Rows from a data source
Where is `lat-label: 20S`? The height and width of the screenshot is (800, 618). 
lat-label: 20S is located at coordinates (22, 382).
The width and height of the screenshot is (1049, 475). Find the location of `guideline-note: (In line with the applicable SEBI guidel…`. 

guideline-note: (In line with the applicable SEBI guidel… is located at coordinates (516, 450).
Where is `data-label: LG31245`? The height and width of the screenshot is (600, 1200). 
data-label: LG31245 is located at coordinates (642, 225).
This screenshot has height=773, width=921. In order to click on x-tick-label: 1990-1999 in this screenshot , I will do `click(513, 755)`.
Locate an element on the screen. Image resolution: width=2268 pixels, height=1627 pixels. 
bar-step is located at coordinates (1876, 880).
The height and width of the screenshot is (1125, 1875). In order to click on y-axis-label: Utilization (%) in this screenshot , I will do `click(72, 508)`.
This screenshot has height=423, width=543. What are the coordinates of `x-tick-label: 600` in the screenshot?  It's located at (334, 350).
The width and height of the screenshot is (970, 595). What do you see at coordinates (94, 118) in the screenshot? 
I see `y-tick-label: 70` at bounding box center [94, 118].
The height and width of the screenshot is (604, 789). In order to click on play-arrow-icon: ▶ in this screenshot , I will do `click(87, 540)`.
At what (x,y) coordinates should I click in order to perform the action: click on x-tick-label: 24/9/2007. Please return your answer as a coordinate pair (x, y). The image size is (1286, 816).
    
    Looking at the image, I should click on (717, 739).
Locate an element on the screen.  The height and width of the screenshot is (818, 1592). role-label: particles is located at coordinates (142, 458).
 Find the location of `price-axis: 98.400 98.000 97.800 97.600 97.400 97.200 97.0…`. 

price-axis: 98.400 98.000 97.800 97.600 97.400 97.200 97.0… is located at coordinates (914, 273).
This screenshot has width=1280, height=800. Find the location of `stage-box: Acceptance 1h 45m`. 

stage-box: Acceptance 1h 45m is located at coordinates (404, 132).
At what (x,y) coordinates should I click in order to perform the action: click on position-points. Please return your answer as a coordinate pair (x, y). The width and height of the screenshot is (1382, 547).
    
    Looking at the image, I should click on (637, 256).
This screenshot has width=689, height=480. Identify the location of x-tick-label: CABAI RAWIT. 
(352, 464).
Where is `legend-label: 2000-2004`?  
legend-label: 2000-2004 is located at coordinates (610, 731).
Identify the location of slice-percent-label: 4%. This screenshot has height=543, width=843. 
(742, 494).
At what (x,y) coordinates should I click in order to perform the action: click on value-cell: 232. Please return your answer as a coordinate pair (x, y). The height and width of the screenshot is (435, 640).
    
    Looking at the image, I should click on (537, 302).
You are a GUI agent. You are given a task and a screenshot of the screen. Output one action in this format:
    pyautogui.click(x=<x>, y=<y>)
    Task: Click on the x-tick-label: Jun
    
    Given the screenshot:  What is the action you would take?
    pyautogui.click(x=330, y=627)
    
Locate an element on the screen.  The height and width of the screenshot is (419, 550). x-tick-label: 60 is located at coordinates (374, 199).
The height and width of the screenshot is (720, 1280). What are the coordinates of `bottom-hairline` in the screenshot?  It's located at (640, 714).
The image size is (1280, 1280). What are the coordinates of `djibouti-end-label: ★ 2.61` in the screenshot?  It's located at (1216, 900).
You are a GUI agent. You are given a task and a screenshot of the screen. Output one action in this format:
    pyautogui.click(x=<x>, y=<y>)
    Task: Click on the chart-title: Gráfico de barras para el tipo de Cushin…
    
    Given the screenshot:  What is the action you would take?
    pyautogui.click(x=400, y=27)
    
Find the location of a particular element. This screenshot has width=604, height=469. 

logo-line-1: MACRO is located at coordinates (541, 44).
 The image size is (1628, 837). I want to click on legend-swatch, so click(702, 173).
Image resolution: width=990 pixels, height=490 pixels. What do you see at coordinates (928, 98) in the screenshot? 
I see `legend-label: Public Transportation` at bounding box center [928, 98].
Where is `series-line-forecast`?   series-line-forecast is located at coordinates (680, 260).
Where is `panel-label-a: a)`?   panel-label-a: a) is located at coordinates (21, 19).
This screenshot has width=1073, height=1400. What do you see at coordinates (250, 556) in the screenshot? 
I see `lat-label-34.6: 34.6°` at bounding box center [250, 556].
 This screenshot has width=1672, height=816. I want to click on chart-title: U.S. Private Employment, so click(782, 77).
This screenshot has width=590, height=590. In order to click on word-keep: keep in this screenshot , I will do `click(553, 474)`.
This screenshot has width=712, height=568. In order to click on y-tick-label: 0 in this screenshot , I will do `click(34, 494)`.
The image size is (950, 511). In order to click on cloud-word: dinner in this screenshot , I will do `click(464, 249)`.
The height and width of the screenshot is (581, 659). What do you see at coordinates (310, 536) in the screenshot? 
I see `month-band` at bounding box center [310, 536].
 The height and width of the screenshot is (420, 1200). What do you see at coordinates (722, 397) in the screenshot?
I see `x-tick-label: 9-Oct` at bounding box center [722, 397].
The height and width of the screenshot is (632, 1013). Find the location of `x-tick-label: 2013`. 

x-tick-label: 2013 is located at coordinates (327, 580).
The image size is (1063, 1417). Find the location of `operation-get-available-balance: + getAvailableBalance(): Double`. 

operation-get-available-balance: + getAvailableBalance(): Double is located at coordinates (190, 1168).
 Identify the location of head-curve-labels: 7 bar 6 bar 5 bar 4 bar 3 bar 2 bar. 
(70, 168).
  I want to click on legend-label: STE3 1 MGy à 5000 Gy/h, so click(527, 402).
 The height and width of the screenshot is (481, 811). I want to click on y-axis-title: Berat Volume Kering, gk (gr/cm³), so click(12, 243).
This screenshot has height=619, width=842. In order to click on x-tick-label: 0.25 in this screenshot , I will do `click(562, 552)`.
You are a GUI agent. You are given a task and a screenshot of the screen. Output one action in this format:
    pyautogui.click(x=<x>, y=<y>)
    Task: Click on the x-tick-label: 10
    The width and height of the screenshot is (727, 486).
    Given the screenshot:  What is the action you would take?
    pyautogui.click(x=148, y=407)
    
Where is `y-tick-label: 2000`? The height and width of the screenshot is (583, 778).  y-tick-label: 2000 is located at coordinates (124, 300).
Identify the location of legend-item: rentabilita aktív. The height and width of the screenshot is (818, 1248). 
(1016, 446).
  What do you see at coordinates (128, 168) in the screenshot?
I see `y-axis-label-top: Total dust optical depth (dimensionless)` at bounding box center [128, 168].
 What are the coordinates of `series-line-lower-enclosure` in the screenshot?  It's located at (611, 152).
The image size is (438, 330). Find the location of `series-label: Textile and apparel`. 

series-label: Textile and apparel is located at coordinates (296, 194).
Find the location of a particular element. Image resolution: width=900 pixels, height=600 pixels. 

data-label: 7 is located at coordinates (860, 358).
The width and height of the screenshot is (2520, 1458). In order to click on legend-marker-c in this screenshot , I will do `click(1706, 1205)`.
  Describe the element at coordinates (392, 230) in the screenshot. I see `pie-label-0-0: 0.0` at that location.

→ **Required work**
Please copy out each line in the rows above that contains the word "operation".

→ **Result of the task**
The image size is (1063, 1417). Find the location of `operation-get-available-balance: + getAvailableBalance(): Double`. 
operation-get-available-balance: + getAvailableBalance(): Double is located at coordinates (190, 1168).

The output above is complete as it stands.